⟨

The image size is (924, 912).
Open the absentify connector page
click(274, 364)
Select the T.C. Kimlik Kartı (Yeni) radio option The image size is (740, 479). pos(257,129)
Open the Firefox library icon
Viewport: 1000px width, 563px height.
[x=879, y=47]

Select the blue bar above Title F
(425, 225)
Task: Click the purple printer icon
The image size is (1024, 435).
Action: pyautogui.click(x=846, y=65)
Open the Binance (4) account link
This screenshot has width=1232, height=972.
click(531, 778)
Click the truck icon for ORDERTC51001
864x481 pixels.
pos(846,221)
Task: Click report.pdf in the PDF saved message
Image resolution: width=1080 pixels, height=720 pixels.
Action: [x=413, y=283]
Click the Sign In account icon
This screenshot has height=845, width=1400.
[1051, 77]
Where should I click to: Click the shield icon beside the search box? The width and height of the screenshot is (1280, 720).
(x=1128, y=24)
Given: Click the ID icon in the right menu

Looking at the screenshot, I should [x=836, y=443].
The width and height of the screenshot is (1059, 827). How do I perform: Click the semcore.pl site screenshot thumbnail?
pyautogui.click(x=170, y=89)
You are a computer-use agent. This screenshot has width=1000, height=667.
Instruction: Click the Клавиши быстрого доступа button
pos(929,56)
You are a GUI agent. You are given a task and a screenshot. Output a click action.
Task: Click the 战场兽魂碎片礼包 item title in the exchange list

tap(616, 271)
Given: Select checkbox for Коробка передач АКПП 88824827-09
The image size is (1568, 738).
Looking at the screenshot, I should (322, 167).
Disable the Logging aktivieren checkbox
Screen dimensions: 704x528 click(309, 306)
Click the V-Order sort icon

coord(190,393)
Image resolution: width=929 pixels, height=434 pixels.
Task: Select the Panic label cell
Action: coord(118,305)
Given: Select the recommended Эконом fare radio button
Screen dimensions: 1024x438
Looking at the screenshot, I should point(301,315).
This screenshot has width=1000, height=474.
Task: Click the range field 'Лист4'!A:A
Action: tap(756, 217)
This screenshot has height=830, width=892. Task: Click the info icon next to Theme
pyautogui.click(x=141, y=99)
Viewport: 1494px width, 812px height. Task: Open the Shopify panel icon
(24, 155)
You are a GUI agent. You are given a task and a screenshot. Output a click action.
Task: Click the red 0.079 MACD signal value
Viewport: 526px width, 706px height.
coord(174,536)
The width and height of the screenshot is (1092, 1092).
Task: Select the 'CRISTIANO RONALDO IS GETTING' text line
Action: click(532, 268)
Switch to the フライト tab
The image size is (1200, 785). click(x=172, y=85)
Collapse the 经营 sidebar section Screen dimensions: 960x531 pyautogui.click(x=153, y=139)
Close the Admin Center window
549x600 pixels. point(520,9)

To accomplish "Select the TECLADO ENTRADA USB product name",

⟩

Activity: Every entry needs to be written out again, exactly as given.

Solution for this exercise:
The image size is (924, 912).
Open the absentify connector page
click(274, 364)
Select the T.C. Kimlik Kartı (Yeni) radio option The image size is (740, 479). pos(257,129)
Open the Firefox library icon
Viewport: 1000px width, 563px height.
[x=879, y=47]

Select the blue bar above Title F
(425, 225)
Task: Click the purple printer icon
The image size is (1024, 435).
Action: pyautogui.click(x=846, y=65)
Open the Binance (4) account link
This screenshot has width=1232, height=972.
click(531, 778)
Click the truck icon for ORDERTC51001
864x481 pixels.
pos(846,221)
Task: Click report.pdf in the PDF saved message
Image resolution: width=1080 pixels, height=720 pixels.
Action: [x=413, y=283]
Click the Sign In account icon
This screenshot has height=845, width=1400.
[1051, 77]
Where should I click to: Click the shield icon beside the search box? The width and height of the screenshot is (1280, 720).
(x=1128, y=24)
Given: Click the ID icon in the right menu

Looking at the screenshot, I should [x=836, y=443].
The width and height of the screenshot is (1059, 827). How do I perform: Click the semcore.pl site screenshot thumbnail?
pyautogui.click(x=170, y=89)
You are a computer-use agent. This screenshot has width=1000, height=667.
Instruction: Click the Клавиши быстрого доступа button
pos(929,56)
You are a GUI agent. You are given a task and a screenshot. Output a click action.
Task: Click the 战场兽魂碎片礼包 item title in the exchange list

tap(616, 271)
Given: Select checkbox for Коробка передач АКПП 88824827-09
The image size is (1568, 738).
Looking at the screenshot, I should (322, 167).
Disable the Logging aktivieren checkbox
Screen dimensions: 704x528 click(309, 306)
Click the V-Order sort icon

coord(190,393)
Image resolution: width=929 pixels, height=434 pixels.
Task: Select the Panic label cell
Action: coord(118,305)
Given: Select the recommended Эконом fare radio button
Screen dimensions: 1024x438
Looking at the screenshot, I should point(301,315).
This screenshot has width=1000, height=474.
Task: Click the range field 'Лист4'!A:A
Action: tap(756, 217)
This screenshot has height=830, width=892. Task: Click the info icon next to Theme
pyautogui.click(x=141, y=99)
Viewport: 1494px width, 812px height. Task: Open the Shopify panel icon
(24, 155)
You are a GUI agent. You are given a task and a screenshot. Output a click action.
Task: Click the red 0.079 MACD signal value
Viewport: 526px width, 706px height.
coord(174,536)
The width and height of the screenshot is (1092, 1092).
Task: Select the 'CRISTIANO RONALDO IS GETTING' text line
Action: click(532, 268)
Switch to the フライト tab
The image size is (1200, 785). click(x=172, y=85)
Collapse the 经营 sidebar section Screen dimensions: 960x531 pyautogui.click(x=153, y=139)
Close the Admin Center window
549x600 pixels. point(520,9)

To accomplish "Select the TECLADO ENTRADA USB product name",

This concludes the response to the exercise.